__Records from a data source__:
______

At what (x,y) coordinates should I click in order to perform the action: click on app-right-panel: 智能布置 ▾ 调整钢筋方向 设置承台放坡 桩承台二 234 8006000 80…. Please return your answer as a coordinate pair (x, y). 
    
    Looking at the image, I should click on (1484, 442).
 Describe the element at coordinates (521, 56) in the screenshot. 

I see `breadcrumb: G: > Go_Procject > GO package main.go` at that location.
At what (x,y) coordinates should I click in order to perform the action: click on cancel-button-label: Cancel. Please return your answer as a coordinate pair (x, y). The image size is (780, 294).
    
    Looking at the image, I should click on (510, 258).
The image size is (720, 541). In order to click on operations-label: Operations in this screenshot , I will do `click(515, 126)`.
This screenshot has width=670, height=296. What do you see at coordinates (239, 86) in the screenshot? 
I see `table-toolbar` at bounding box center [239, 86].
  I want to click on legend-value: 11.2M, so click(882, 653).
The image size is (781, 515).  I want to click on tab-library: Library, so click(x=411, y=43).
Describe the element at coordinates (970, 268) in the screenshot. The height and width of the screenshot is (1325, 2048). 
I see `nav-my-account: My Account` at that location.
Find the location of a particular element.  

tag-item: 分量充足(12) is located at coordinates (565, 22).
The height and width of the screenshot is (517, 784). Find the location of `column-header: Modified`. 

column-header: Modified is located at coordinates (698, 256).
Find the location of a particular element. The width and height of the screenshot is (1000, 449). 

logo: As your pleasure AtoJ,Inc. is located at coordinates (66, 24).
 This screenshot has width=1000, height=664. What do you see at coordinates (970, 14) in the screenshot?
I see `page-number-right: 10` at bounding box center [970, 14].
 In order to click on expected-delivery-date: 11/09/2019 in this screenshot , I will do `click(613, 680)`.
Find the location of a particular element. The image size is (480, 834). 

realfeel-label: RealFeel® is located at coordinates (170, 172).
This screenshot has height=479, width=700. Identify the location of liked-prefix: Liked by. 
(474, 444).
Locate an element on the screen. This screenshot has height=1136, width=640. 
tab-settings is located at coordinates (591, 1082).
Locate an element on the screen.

______

__Exercise aim__: Reproduce all of the records above word for word.

__Solution for this problem__:
At what (x,y) coordinates should I click in order to perform the action: click on app-right-panel: 智能布置 ▾ 调整钢筋方向 设置承台放坡 桩承台二 234 8006000 80…. Please return your answer as a coordinate pair (x, y). 
    
    Looking at the image, I should click on (1484, 442).
 Describe the element at coordinates (521, 56) in the screenshot. 

I see `breadcrumb: G: > Go_Procject > GO package main.go` at that location.
At what (x,y) coordinates should I click in order to perform the action: click on cancel-button-label: Cancel. Please return your answer as a coordinate pair (x, y). The image size is (780, 294).
    
    Looking at the image, I should click on (510, 258).
The image size is (720, 541). In order to click on operations-label: Operations in this screenshot , I will do `click(515, 126)`.
This screenshot has width=670, height=296. What do you see at coordinates (239, 86) in the screenshot? 
I see `table-toolbar` at bounding box center [239, 86].
  I want to click on legend-value: 11.2M, so click(882, 653).
The image size is (781, 515).  I want to click on tab-library: Library, so click(x=411, y=43).
Describe the element at coordinates (970, 268) in the screenshot. The height and width of the screenshot is (1325, 2048). 
I see `nav-my-account: My Account` at that location.
Find the location of a particular element.  

tag-item: 分量充足(12) is located at coordinates (565, 22).
The height and width of the screenshot is (517, 784). Find the location of `column-header: Modified`. 

column-header: Modified is located at coordinates (698, 256).
Find the location of a particular element. The width and height of the screenshot is (1000, 449). 

logo: As your pleasure AtoJ,Inc. is located at coordinates (66, 24).
 This screenshot has width=1000, height=664. What do you see at coordinates (970, 14) in the screenshot?
I see `page-number-right: 10` at bounding box center [970, 14].
 In order to click on expected-delivery-date: 11/09/2019 in this screenshot , I will do `click(613, 680)`.
Find the location of a particular element. The image size is (480, 834). 

realfeel-label: RealFeel® is located at coordinates (170, 172).
This screenshot has height=479, width=700. Identify the location of liked-prefix: Liked by. 
(474, 444).
Locate an element on the screen. This screenshot has height=1136, width=640. 
tab-settings is located at coordinates (591, 1082).
Locate an element on the screen.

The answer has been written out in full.